The Church of San Clemente (Chiesa di San Clemente) is a church built in 1131 and located on San Clemente Island, in the Venetian Lagoon. The name is dedicated to Pope Clement I, who died as a martyr according to legend and who is patron of seamen.

==History==
In 1131, wealthy merchant Pietro Gattilesso funded the construction of a church and a hospice for pilgrims and soldiers heading to the Holy Land on an island located in the Venetian Lagoon. Originally, it was built in a Romanesque style and consisted of only a single cross-shaped nave.

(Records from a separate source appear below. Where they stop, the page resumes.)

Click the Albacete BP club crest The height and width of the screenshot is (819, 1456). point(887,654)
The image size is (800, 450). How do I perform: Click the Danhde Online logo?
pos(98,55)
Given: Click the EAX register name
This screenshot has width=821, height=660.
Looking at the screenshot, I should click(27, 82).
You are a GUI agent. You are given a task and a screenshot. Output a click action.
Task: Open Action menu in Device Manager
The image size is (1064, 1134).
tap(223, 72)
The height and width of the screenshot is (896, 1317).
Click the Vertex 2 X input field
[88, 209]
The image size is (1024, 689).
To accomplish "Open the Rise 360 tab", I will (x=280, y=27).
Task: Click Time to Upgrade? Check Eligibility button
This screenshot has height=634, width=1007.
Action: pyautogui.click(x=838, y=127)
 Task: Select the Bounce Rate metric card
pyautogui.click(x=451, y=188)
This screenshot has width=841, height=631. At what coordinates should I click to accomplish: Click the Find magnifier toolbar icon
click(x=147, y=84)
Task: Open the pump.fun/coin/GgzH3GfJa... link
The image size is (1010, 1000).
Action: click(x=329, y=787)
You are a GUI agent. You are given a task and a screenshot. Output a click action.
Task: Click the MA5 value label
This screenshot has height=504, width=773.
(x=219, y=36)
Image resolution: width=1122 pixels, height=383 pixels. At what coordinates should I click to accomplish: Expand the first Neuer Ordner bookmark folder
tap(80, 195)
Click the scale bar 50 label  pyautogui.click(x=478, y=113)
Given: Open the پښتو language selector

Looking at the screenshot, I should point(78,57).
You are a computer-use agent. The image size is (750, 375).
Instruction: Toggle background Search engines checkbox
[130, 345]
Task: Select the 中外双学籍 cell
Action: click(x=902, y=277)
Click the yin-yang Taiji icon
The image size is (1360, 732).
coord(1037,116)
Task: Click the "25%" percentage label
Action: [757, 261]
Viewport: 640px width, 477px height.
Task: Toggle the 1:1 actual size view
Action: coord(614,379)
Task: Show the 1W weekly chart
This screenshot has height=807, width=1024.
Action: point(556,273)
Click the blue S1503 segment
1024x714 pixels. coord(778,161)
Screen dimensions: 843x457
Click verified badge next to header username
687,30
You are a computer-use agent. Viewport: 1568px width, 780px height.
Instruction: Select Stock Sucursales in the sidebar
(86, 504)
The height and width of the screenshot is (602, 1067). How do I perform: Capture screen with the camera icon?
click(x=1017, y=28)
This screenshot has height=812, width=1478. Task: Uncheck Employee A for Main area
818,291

The complex was run by Augustine canons, while the entire island was under the jurisdiction of the patriarch of Grado Enrico Dandolo. In 1288 the relics of Saint Anianus – the first successors of St. Mark as patriarch of Alexandria – were brought to the San Clemente church.

In 1432 Pope Eugene IV moved the order of Lateran canons, also known as the Charity (Carità), to the island. Thanks to donations provided by wealthy Venetian families, the canons began work on the enlargement of the monastery and restoration of the church. The church façade was completely rebuilt in Lombard Renaissance style and divided by lesenes and cornices.

In 1643, to fulfil a vow made during the plague epidemic that struck the city in 1630, Venetians funded the building of a new chapel, modelled on the Holy House of Loreto, inside the church, where the main altar was.

Camaldolese Hermits of Monte Corona purchased the island in 1645. The Venetian nobility provided them with financial assistance to restore the church and monastery. In 1652, the Morosini family sponsored the restoration of the church façade in order to pay tribute to the family's members Francesco and Tommaso, who died in the Candia war. They entrusted Andrea Cominelli, who perpetuated the family's coat of arms above the entrance and added reliefs of scenes from battles commemorating the Morosini's victories in the war against the Turks. He also added statues of Saint Benedict and Saint Romuald – founder of the Camaldolese order.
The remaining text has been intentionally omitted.